Redacción (Madrid)

Cuando se habla de Alemania, destinos como Berlín, Múnich o Hamburgo suelen acaparar toda la atención. Sin embargo, en el extremo oriental del país se encuentra Görlitz, una ciudad poco conocida que sorprende por su extraordinario patrimonio arquitectónico y su ambiente tranquilo. Situada junto a la frontera con Polonia, es considerada una de las ciudades históricas mejor conservadas de Europa.

Pasear por Görlitz es como recorrer un museo al aire libre. Sus calles reúnen edificios de estilo gótico, renacentista, barroco y modernista perfectamente restaurados, creando un paisaje urbano único. Gracias a esta riqueza arquitectónica, numerosas producciones cinematográficas internacionales han elegido la ciudad como escenario de rodaje, ganándose el apodo de «Görliwood».

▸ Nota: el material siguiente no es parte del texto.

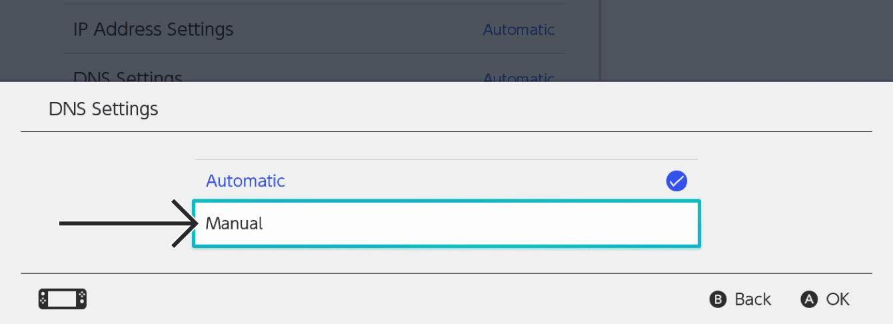This screenshot has width=893, height=324.
Task: Click the dimmed right panel behind dialog
Action: pyautogui.click(x=746, y=40)
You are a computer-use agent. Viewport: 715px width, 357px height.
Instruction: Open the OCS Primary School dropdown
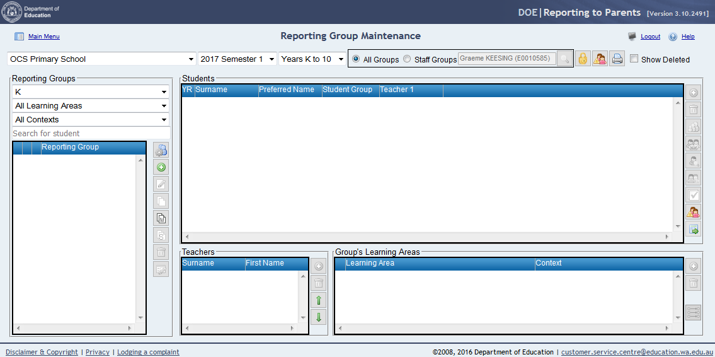tap(101, 59)

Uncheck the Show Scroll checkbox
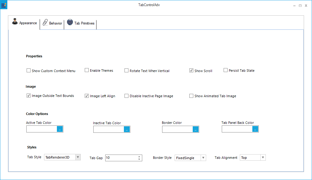(x=191, y=71)
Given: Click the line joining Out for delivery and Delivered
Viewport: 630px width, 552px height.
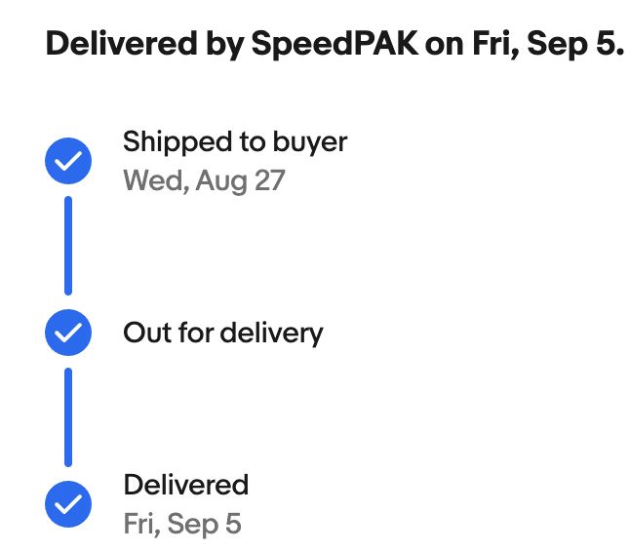Looking at the screenshot, I should pyautogui.click(x=68, y=417).
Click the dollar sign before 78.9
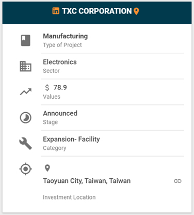This screenshot has width=194, height=215. 47,88
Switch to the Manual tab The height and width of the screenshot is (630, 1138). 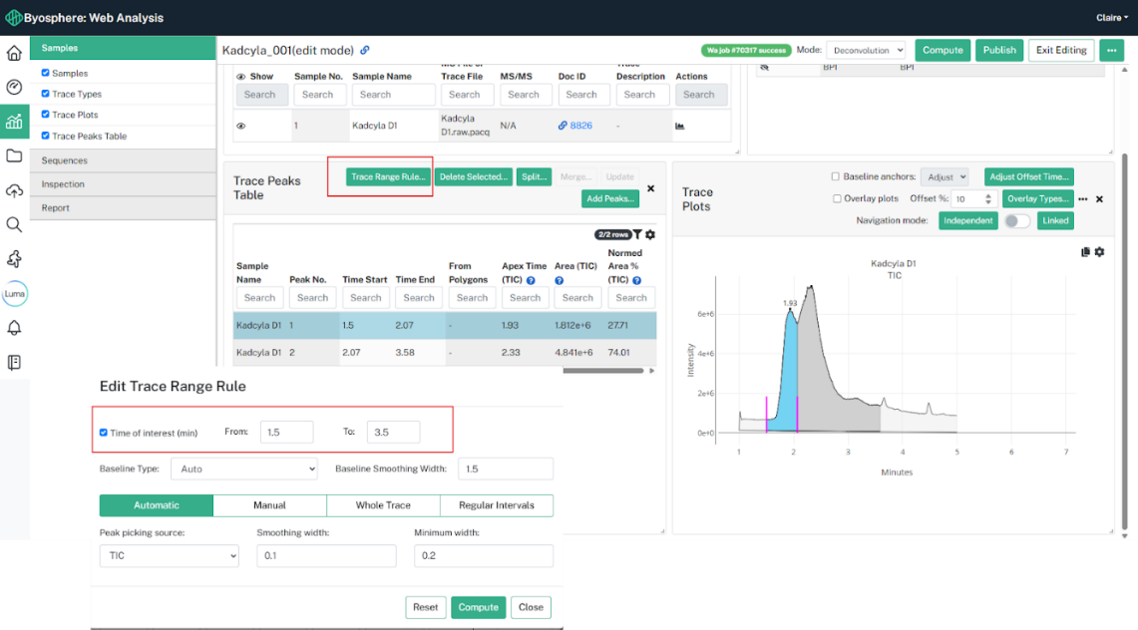click(269, 505)
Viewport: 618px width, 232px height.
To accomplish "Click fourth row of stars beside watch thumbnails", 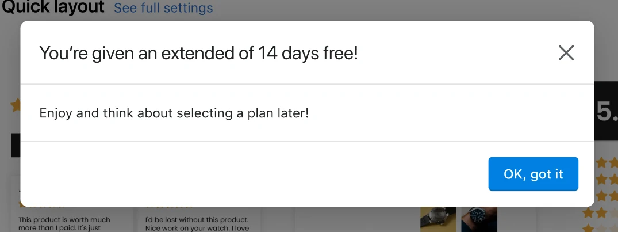I will pyautogui.click(x=600, y=213).
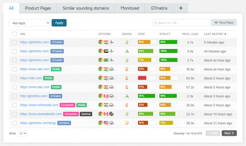Click the Search for URL input field
Viewport: 246px width, 146px height.
click(x=181, y=23)
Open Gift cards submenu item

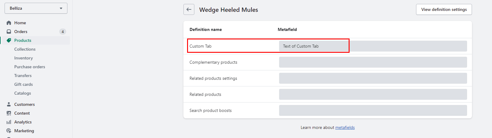point(23,84)
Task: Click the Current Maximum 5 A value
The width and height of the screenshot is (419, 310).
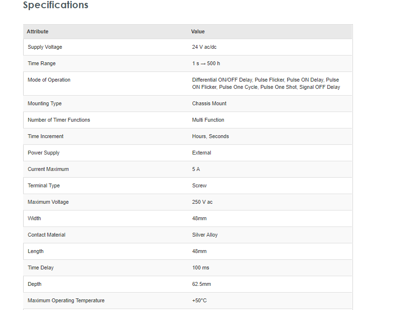Action: tap(196, 169)
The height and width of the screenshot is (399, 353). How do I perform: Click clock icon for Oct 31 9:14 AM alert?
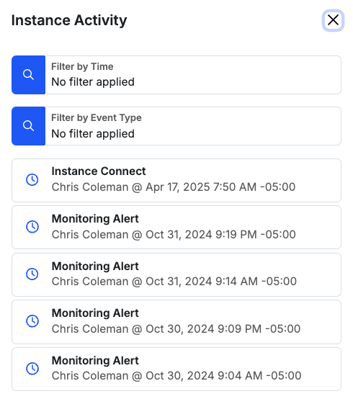[32, 274]
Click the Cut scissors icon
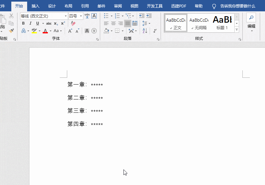 pyautogui.click(x=11, y=16)
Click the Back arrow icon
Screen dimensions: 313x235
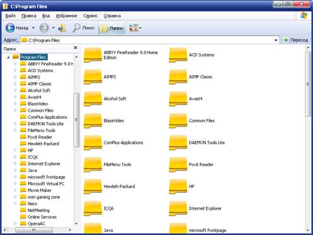tap(10, 28)
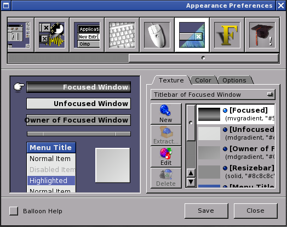Select the mouse preferences icon
The image size is (287, 227).
tap(157, 35)
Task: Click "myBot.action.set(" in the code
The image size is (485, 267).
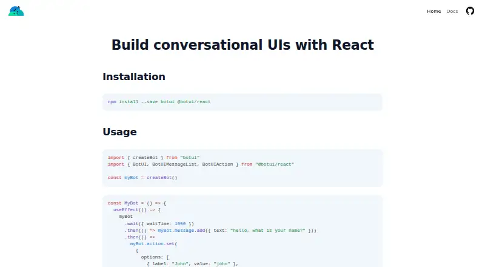Action: (x=154, y=244)
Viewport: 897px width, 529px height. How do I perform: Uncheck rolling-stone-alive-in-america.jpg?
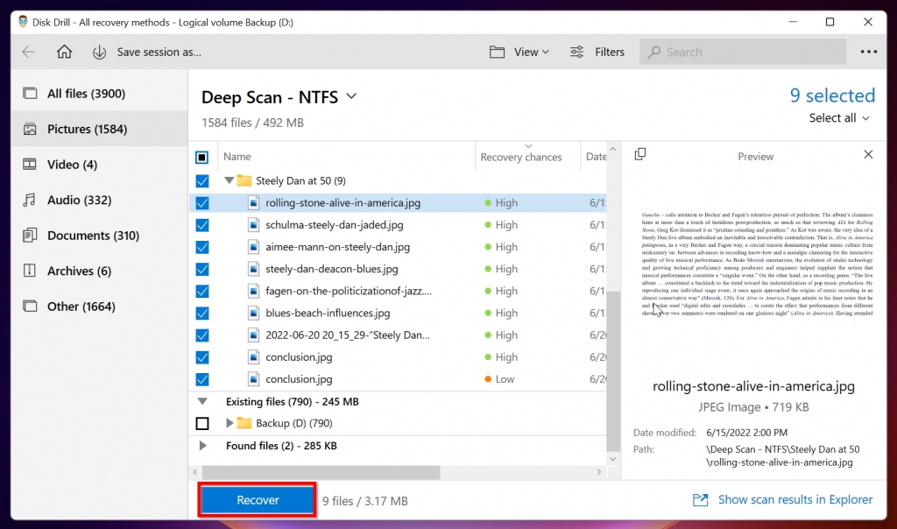point(202,202)
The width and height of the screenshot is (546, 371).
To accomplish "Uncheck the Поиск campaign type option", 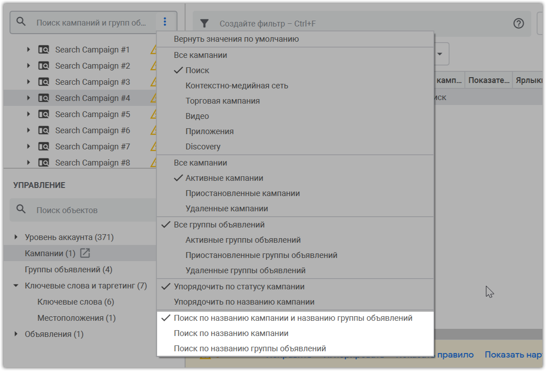I will coord(197,70).
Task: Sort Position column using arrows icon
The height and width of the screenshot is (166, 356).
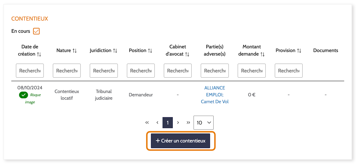Action: [x=150, y=50]
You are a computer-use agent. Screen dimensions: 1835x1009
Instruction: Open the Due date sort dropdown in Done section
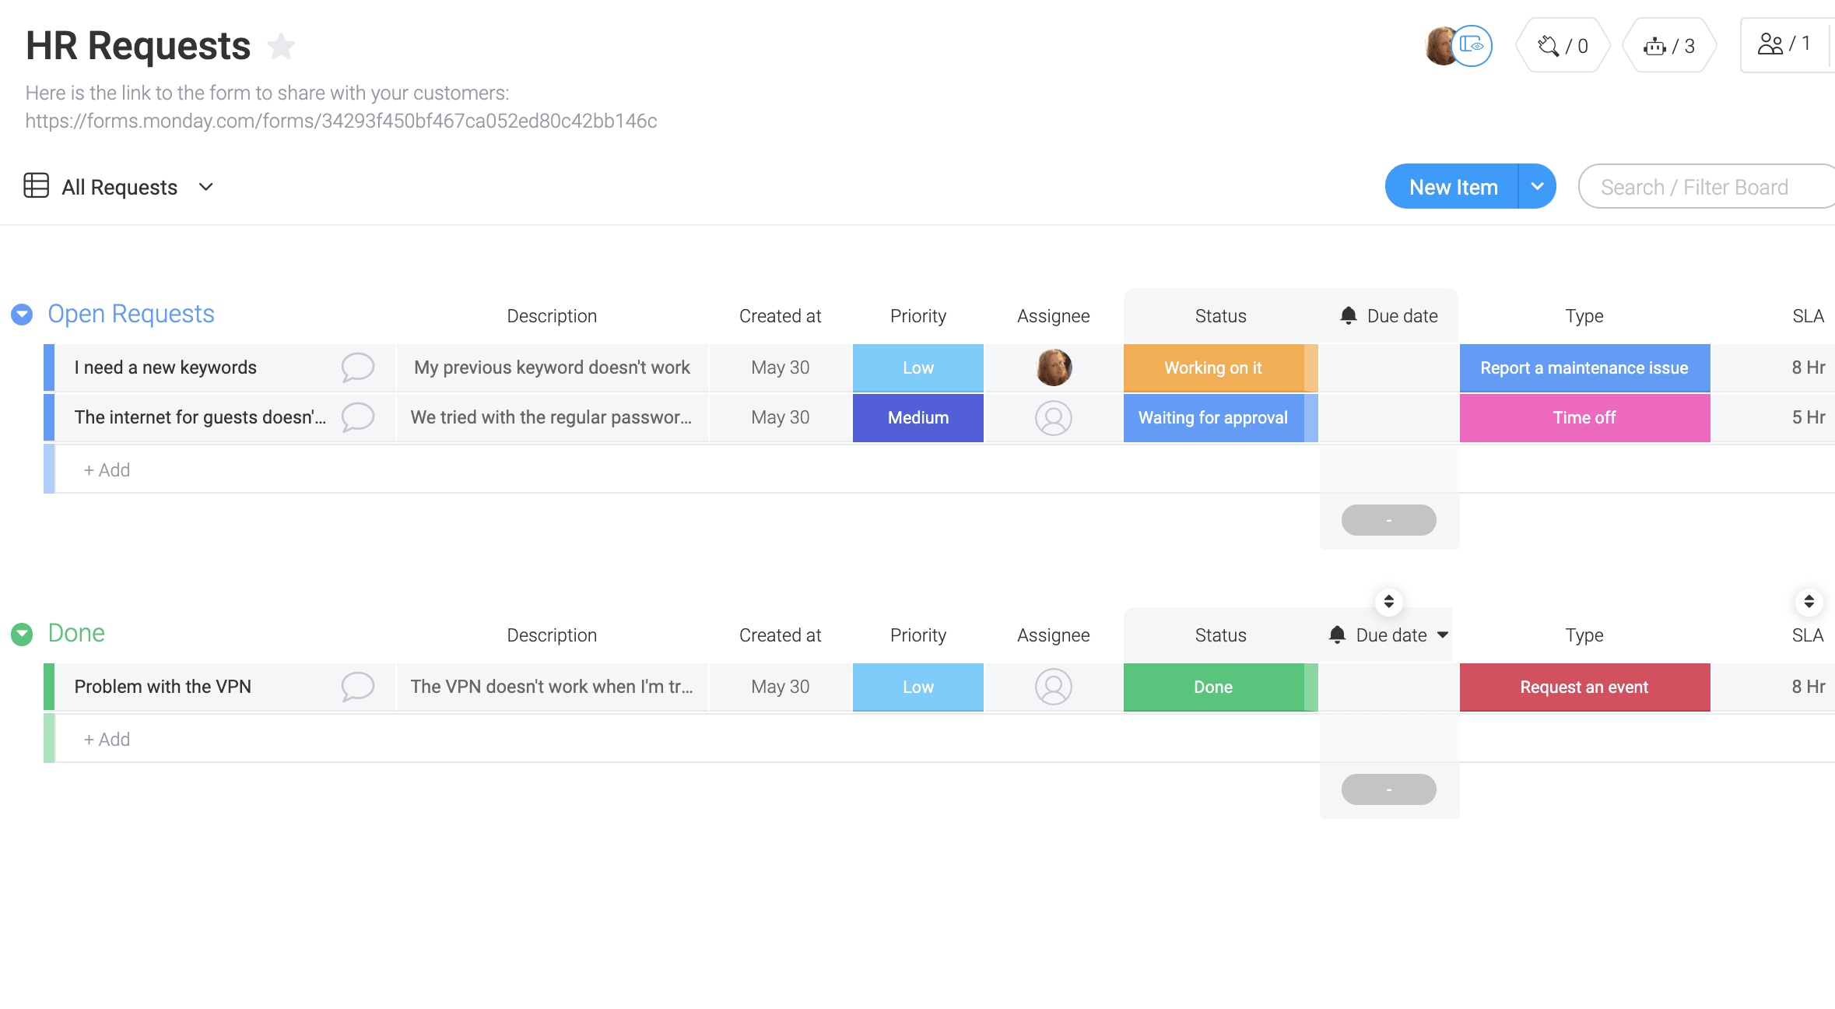click(1442, 635)
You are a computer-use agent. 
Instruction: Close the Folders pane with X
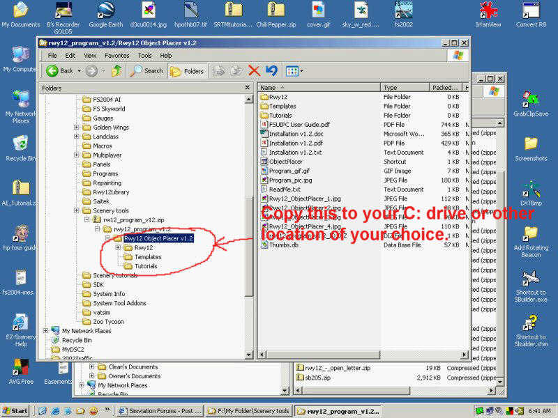(x=247, y=88)
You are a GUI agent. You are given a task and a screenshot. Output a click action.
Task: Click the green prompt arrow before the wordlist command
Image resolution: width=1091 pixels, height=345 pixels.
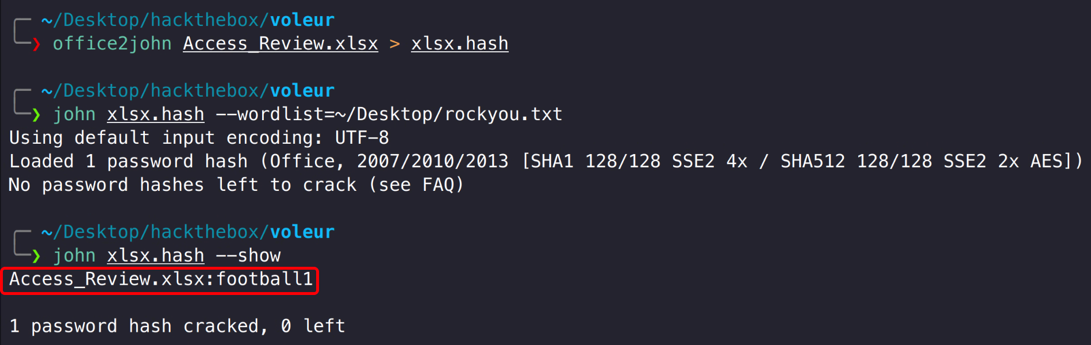click(x=36, y=115)
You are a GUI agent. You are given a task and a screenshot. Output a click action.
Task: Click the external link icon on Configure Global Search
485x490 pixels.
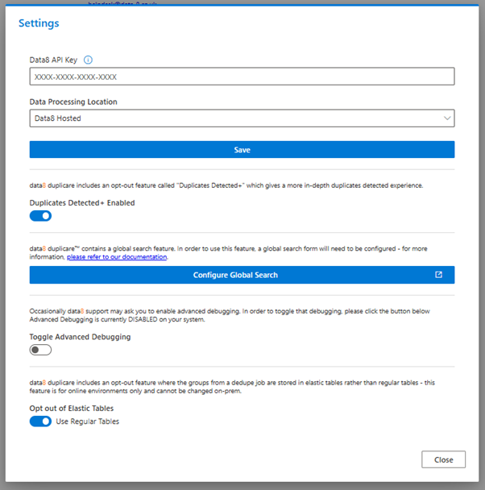pyautogui.click(x=438, y=275)
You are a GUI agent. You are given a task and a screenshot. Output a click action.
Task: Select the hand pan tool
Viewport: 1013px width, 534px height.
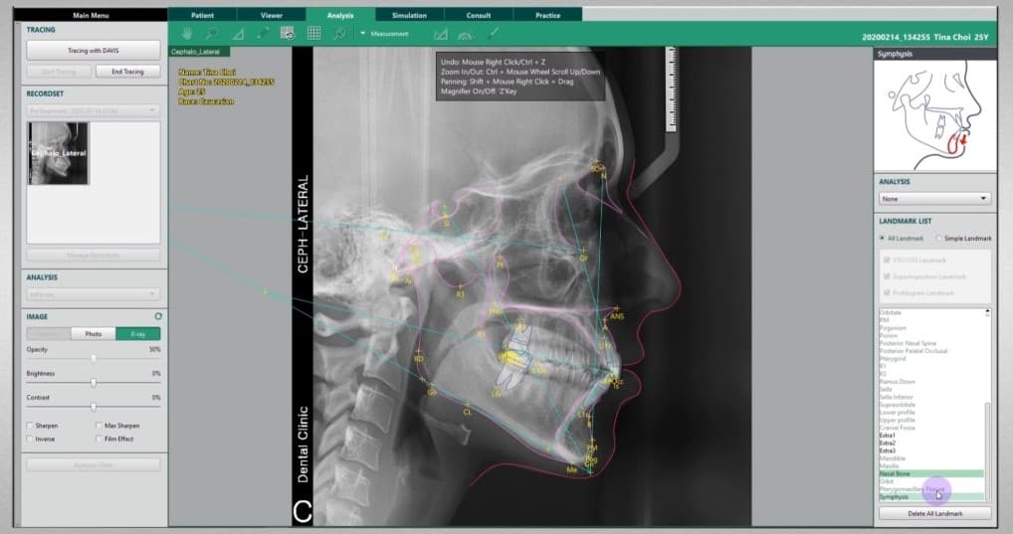187,33
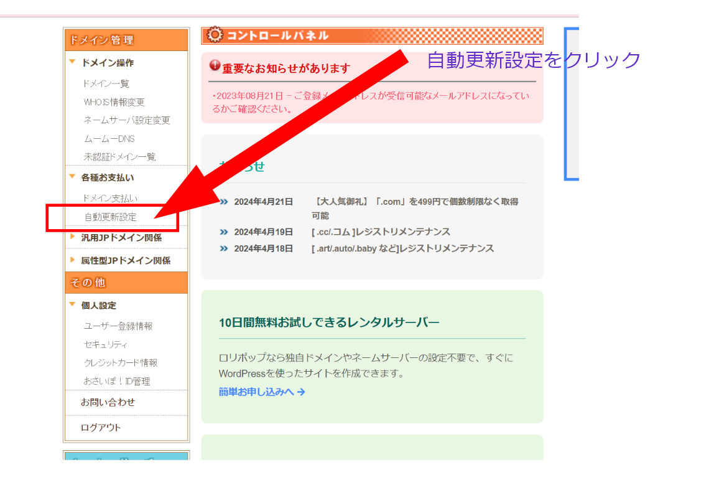Viewport: 714px width, 490px height.
Task: Click the arrow icon beside 2024年4月19日 news
Action: [224, 231]
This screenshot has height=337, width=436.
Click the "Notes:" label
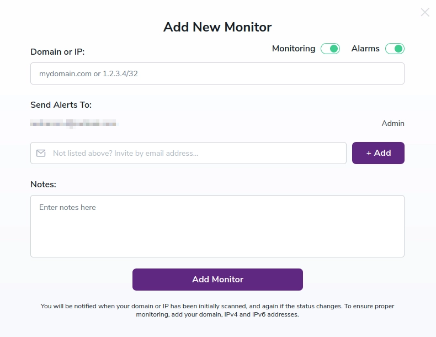(x=44, y=184)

Uno de los lugares más emblemáticos es su casco antiguo, donde plazas adoquinadas, iglesias centenarias y coloridas fachadas transportan al visitante a otra época. Además, el río Neisse divide la ciudad entre Alemania y Polonia, permitiendo cruzar a pie hasta la localidad polaca de Zgorzelec mediante varios puentes que simbolizan la unión entre ambos países.

Más allá de su belleza monumental, Görlitz destaca por su ambiente relajado y auténtico. Lejos del bullicio de las grandes ciudades alemanas, sus cafeterías tradicionales, mercados locales y pequeños comercios ofrecen una experiencia cercana, ideal para quienes buscan descubrir la cultura alemana desde una perspectiva diferente.

En una época en la que muchos viajeros prefieren destinos menos masificados, Görlitz se presenta como una auténtica joya escondida. Su combinación de historia, arquitectura, tranquilidad y encanto la convierte en uno de los lugares más sorprendentes de Alemania, demostrando que algunos de los mejores destinos del país aún permanecen fuera de los circuitos turísticos habituales.